## PASSAGE PROVIDED
++++++++++++++++++++

Supreme Court Chief Justice Renato Corona has vowed to fight to clear his name in a trial which has its roots in the bitter rivalry between Aquino and his predecessor, Gloria Macapagal Arroyo, who is under hospital arrest awaiting trial herself on charges of election fraud and corruption.
Ahead of the country's first impeachment trial of a Supreme Court judge, Corona struck a defiant tone.
"If you want me removed, kill me," he told the ABS-CBN television station.
Corona attended the first day of trial at a packed session hall of the upper house of Congress, where senator-judges denied a defence motion to stop the trial.
Lawyers for Corona, who sat at the gallery with his wife, pleaded not guilty to all charges, arguing he has not violated the law or the constitution.
Aquino said he believed the evidence against Corona was strong.
"My expectation is that the Senate will examine the charges and decide based on the evidence to be presented, and I believe the evidence is strong," Aquino told reporters at the opening of a handbag factory in his northern home province of Tarlac.
CHANCE FOR GUILTY VERDICT
Sixteen votes from the 24-member Senate are needed to remove Corona from office, a decision that would permanently bar him from public office.
Aquino can already count on 14 votes against Corona.
Analysts say that a guilty verdict would be a boon for the president, whose popularity remains high more than a year since he took office, but who has struggled to draw in foreign investment and carry out major reforms.

++++++++++++++++++++

## RECORDS PROVIDED
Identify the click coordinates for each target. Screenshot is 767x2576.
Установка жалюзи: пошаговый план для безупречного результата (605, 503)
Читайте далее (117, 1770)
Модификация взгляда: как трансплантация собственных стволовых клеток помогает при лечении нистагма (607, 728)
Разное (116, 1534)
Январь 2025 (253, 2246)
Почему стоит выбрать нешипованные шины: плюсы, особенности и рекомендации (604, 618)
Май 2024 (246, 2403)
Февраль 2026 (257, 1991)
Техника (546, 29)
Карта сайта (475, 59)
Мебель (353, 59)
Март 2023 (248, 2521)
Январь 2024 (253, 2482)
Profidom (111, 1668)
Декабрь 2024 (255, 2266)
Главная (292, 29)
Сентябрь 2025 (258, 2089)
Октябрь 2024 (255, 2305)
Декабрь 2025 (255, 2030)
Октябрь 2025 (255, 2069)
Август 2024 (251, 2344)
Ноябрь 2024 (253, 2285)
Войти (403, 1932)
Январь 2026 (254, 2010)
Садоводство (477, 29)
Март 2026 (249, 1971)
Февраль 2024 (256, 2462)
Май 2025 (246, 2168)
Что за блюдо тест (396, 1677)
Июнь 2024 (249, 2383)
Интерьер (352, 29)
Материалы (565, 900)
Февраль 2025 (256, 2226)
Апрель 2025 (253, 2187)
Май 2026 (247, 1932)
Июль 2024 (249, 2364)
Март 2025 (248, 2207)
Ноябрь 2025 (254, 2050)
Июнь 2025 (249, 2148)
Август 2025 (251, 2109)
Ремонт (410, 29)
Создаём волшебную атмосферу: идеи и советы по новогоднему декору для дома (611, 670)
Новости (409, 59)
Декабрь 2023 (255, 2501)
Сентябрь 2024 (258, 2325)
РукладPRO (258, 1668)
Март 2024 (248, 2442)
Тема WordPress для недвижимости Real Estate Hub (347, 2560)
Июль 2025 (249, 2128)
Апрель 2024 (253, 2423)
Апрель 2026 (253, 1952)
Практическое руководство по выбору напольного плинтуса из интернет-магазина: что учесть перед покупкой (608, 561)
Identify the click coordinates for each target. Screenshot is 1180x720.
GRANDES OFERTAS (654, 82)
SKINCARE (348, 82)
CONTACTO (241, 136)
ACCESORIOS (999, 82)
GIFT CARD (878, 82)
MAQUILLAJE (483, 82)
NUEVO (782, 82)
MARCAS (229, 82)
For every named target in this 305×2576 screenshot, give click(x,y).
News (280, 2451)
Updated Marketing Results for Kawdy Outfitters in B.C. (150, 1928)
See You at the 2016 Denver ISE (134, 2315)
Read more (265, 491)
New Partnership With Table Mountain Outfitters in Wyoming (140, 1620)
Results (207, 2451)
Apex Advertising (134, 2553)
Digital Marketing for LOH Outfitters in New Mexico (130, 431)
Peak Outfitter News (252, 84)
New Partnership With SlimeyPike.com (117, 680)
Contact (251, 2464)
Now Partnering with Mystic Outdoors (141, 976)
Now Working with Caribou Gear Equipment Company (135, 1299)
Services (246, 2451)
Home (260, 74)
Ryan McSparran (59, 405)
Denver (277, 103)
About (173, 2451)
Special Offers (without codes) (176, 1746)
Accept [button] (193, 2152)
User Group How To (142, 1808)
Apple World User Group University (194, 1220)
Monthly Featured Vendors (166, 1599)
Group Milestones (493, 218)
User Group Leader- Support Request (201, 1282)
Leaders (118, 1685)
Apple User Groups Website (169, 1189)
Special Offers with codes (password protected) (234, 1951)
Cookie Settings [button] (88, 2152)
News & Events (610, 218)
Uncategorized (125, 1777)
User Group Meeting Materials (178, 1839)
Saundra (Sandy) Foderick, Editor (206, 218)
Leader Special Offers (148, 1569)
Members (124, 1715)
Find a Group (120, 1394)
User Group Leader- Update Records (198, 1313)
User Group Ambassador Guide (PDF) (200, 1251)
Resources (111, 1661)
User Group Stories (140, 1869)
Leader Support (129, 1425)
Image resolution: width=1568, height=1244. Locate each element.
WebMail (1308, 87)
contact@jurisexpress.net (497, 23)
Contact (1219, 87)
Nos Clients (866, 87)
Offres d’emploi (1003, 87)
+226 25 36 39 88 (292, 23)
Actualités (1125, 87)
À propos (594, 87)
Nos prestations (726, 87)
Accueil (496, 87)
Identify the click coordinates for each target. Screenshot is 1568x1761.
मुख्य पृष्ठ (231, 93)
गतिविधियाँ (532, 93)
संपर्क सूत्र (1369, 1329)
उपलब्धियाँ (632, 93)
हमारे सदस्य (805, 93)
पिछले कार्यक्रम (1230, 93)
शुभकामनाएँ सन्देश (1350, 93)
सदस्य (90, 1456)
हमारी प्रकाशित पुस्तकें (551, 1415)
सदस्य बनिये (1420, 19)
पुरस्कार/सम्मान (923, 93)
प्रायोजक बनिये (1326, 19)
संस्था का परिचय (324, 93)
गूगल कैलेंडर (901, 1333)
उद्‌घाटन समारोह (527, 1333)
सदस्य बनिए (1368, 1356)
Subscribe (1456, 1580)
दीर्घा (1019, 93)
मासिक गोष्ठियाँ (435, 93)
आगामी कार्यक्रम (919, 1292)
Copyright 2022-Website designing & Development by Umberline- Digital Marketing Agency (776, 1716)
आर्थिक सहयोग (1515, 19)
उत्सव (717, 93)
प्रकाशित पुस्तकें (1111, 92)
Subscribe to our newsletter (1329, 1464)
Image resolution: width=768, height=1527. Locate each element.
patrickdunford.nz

++++++++++++++++++++

## EXERCISE REQUIREMENTS
- 1) In the passage on Renato Corona's impeachment trial, how many Senate votes are needed to remove him from office?
- 2) Continue the passage on Renato Corona's impeachment trial from where it stops.

## RESPONSES
- 1) Sixteen votes from the 24-member Senate.

- 2)
"I doubt Aquino's reputation will be impacted much if Corona's impeachment trial does not end in a conviction," said Scott Harrison, managing director of security consultancy Pacific Strategies and Assessments.
"(But) if Corona is convicted, it will send a powerful message that Aquino is intent on weeding out corruption in government and that should resonate well with the public."
The downside for Aquino's government is that the trial could last as long as six months, focusing attention on the country's dysfunctional politics instead of plans for investment and growth.
The government plans to spend about 142 billion pesos this year, mostly on infrastructure projects, to lift growth after weak spending dampened overall economic output last year.
While Manila has slowly reduced its overall debt load via innovative schemes, it has yet to gain major victories in its pursuit of big tax evaders and in improving tax collection.
In December, S&P revised its rating outlook for the Philippines to positive from stable.